** Start of Extract provided **
Jimmy Carrane has performed with some of the biggest names in comedy, and accomplished things in his career that most of us could only dream of. But take heart; you can learn a lot just from listening to him talk to the luminaries on Improv Nerd. In Part Two of our interview, Jimmy talks about the podcast, self esteem, and where he sees improv going.

Photo © Jimmy Carrane
P&C: One of the chapters in Improvising Better is called “Stop Wanting.” Why do you think some people have an attitude of “Why didn’t I get picked [for a show or a team]?” while others just go out and produce their own shows?
JC: I think it’s an inside job, and I struggle with this. “Am I good enough?” “Am I worthy?” “Do I deserve success?” You know, you’re putting yourself out there, and that’s a very vulnerable thing to do.
Not only are you putting yourself out there, but if you wanna succeed at this you’ve gotta fail a lot. And I think that’s a big issue.
There’s some people that I’ve seen in Chicago that weren’t the most talented, but inside they believed they deserved it and they’ve gone on to very successful careers. There’s people that I’ve seen who are immensely talented and end up quitting and they’re not improvising anymore.
So I think it comes back a little to people coming from dysfunctional families. I think we’re working out a lot of our family issues and other issues inside improvisation in the community. And we said this in the book: it is so, so, so important for improvisers to find support and nurturing outside the improv community.
The big mistake that I had when I came in – I was really screwed up, now I’m less screwed up – was, onstage we have these rules: Yes and, Listen, Make your partner look good, all of that stuff. That works on stage. That doesn’t necessarily translate off stage, so get help. Find people that will support you and nurture you and give you affirmations that you need, because this business is filled – and I’m one of them – is filled with dysfunctional people. And we’re all trying to get healthier, but it can be a very tough environment if you don’t get support.
P&C: You can get too focused on “I’m gonna make my life revolve around improv…”
JC: Well that also affects your life. If you’re immersed in the community and you never have a life and you never take a date night or you never go to a movie or you’re not living a real life, you have nothing to bring to that stage. And I’ve seen it.
I’ve worked with people, directing longform improv shows, and you can just see it in their eyes: they are gone. They don’t have anything more to give because they’ve over-extended themselves in improvisation. The well is dry.
** End of Extract provided **
** Start of Information provided **
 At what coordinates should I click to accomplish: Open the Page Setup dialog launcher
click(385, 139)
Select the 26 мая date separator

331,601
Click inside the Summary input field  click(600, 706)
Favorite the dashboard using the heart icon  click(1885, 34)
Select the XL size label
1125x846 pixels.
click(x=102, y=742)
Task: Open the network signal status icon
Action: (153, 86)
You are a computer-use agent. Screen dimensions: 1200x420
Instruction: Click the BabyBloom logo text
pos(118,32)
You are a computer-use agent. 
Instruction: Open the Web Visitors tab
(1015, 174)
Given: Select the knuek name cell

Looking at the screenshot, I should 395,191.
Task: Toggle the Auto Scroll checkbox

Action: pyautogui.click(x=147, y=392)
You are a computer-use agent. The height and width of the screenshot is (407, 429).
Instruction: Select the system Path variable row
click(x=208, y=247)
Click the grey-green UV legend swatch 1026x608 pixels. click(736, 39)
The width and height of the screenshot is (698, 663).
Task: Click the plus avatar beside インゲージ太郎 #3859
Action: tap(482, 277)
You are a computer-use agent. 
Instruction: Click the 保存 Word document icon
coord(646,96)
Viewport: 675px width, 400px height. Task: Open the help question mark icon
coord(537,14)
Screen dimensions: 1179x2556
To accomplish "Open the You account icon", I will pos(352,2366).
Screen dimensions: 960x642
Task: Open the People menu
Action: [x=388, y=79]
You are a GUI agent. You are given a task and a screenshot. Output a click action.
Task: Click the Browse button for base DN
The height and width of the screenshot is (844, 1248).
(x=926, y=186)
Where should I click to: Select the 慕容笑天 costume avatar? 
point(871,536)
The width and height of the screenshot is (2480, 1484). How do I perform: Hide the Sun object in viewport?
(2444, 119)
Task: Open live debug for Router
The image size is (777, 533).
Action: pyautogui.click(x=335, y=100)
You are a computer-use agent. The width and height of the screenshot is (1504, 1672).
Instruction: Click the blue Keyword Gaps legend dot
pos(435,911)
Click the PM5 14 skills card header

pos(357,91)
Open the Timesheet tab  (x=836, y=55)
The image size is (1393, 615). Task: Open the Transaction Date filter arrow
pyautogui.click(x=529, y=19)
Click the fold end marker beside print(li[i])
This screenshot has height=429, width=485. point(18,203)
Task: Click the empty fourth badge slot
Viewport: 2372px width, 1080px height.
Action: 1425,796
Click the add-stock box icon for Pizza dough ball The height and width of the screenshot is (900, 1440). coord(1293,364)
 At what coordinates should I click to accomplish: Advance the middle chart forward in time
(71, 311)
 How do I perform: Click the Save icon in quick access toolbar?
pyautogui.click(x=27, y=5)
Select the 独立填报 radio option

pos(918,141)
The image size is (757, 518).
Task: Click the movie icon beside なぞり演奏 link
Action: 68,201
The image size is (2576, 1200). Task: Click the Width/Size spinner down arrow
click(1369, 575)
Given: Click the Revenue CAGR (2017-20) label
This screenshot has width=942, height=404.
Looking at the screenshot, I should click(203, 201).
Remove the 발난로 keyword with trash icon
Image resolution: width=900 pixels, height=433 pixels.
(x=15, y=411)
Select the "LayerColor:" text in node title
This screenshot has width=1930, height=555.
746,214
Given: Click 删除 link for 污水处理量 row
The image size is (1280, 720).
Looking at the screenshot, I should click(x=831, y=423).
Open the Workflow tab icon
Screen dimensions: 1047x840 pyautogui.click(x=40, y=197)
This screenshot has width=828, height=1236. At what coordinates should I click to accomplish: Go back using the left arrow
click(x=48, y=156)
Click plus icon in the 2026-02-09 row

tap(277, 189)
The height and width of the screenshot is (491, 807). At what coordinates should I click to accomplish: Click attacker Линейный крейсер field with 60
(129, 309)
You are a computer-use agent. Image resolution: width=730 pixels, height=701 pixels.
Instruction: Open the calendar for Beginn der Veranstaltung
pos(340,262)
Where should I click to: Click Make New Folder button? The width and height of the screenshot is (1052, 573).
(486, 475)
** End of Information provided **
> Instructions
• 1. Answer these questions about the Jimmy Carrane interview:
(a) What is the title of the chapter from Improvising Better that the interviewer asks about?
(b) Which onstage rules does Carrane list when describing his early mistake?
(c) What kind of shows was Carrane directing when he noticed performers who had nothing more to give?
• 2. Continue the Jimmy Carrane interview from its final line.

> Response list
• 1.
(a) "Stop Wanting."
(b) Yes and, Listen, and Make your partner look good.
(c) Longform improv shows.

• 2.
If you don’t have a life, you can’t bring it to stage. It doesn’t work that way. Especially in improvisation.
P&C: Absolutely. Now let’s talk about Improv Nerd. What made you decide to start the podcast?
JC: Well I was at Station 773 where I teach my classes, The Art of Slow Comedy, and I talked to them about doing this, and they were very open, very supportive. It really was an extension of my teaching. I really love teaching improvisation, I just enjoy it so much, and I really wanted people to hear from these incredible artists here in Chicago. But not only their accomplishments; I wanted people to reveal part of themselves.
So when you’re at home listening on your computer, or you’ve got it on your iPod, you hear TJ talking about his insecurities, or Tim Meadows talking about how he didn’t feel he’s enough after 10 seasons of Saturday Night Live. So people at home can relate that these people get to this place, but they had to struggle. Everybody had to struggle to get here.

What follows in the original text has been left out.